■ TASK INSTRUCTIONS ■
Give every line of the items below as a JSON list of strings, one string per line, with blank lines omitted.

■ DATA FOR THIS TASK ■
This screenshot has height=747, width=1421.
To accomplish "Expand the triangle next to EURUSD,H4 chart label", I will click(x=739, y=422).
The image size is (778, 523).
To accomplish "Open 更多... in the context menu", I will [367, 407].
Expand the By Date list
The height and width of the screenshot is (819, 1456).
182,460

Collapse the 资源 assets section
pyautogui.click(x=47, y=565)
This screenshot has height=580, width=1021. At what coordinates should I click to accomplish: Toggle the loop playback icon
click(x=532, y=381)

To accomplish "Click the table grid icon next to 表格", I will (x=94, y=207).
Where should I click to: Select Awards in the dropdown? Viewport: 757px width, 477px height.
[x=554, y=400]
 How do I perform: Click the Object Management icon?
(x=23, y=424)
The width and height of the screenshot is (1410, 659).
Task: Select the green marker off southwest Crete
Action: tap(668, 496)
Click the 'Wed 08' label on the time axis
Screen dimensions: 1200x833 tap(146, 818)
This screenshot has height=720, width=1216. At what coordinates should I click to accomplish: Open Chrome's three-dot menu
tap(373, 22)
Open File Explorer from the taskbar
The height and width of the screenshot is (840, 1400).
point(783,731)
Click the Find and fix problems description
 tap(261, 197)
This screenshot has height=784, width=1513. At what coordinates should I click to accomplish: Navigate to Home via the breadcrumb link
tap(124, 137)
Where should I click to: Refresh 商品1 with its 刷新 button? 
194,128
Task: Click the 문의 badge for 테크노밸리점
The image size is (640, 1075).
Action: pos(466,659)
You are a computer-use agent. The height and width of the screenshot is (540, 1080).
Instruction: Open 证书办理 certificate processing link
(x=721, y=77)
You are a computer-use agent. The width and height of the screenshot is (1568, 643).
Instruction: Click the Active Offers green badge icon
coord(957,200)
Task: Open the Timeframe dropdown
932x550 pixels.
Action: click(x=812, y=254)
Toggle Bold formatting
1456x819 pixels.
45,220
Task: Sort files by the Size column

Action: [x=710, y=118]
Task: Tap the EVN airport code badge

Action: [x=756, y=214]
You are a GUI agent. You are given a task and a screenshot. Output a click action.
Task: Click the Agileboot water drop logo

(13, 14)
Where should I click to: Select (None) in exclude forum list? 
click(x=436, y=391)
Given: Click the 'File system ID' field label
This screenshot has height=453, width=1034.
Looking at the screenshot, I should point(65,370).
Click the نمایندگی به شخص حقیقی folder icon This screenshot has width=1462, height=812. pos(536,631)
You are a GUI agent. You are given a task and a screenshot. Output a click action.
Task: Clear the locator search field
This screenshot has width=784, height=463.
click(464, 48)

■ COMPLETED TASK ■
[
  "This screenshot has height=747, width=1421.",
  "To accomplish \"Expand the triangle next to EURUSD,H4 chart label\", I will click(x=739, y=422).",
  "The image size is (778, 523).",
  "To accomplish \"Open 更多... in the context menu\", I will [367, 407].",
  "Expand the By Date list",
  "The height and width of the screenshot is (819, 1456).",
  "182,460",
  "Collapse the 资源 assets section",
  "pyautogui.click(x=47, y=565)",
  "This screenshot has height=580, width=1021. At what coordinates should I click to accomplish: Toggle the loop playback icon",
  "click(x=532, y=381)",
  "To accomplish \"Click the table grid icon next to 表格\", I will (x=94, y=207).",
  "Where should I click to: Select Awards in the dropdown? Viewport: 757px width, 477px height.",
  "[x=554, y=400]",
  " How do I perform: Click the Object Management icon?",
  "(x=23, y=424)",
  "The width and height of the screenshot is (1410, 659).",
  "Task: Select the green marker off southwest Crete",
  "Action: tap(668, 496)",
  "Click the 'Wed 08' label on the time axis",
  "Screen dimensions: 1200x833 tap(146, 818)",
  "This screenshot has height=720, width=1216. At what coordinates should I click to accomplish: Open Chrome's three-dot menu",
  "tap(373, 22)",
  "Open File Explorer from the taskbar",
  "The height and width of the screenshot is (840, 1400).",
  "point(783,731)",
  "Click the Find and fix problems description",
  " tap(261, 197)",
  "This screenshot has height=784, width=1513. At what coordinates should I click to accomplish: Navigate to Home via the breadcrumb link",
  "tap(124, 137)",
  "Where should I click to: Refresh 商品1 with its 刷新 button? ",
  "194,128",
  "Task: Click the 문의 badge for 테크노밸리점",
  "The image size is (640, 1075).",
  "Action: pos(466,659)",
  "You are a computer-use agent. The height and width of the screenshot is (540, 1080).",
  "Instruction: Open 证书办理 certificate processing link",
  "(x=721, y=77)",
  "You are a computer-use agent. The width and height of the screenshot is (1568, 643).",
  "Instruction: Click the Active Offers green badge icon",
  "coord(957,200)",
  "Task: Open the Timeframe dropdown",
  "932x550 pixels.",
  "Action: click(x=812, y=254)",
  "Toggle Bold formatting",
  "1456x819 pixels.",
  "45,220",
  "Task: Sort files by the Size column",
  "Action: [x=710, y=118]",
  "Task: Tap the EVN airport code badge",
  "Action: [x=756, y=214]",
  "You are a GUI agent. You are given a task and a screenshot. Output a click action.",
  "Task: Click the Agileboot water drop logo",
  "(13, 14)",
  "Where should I click to: Select (None) in exclude forum list? ",
  "click(x=436, y=391)",
  "Given: Click the 'File system ID' field label",
  "This screenshot has height=453, width=1034.",
  "Looking at the screenshot, I should point(65,370).",
  "Click the نمایندگی به شخص حقیقی folder icon This screenshot has width=1462, height=812. pos(536,631)",
  "You are a GUI agent. You are given a task and a screenshot. Output a click action.",
  "Task: Clear the locator search field",
  "This screenshot has width=784, height=463.",
  "click(464, 48)"
]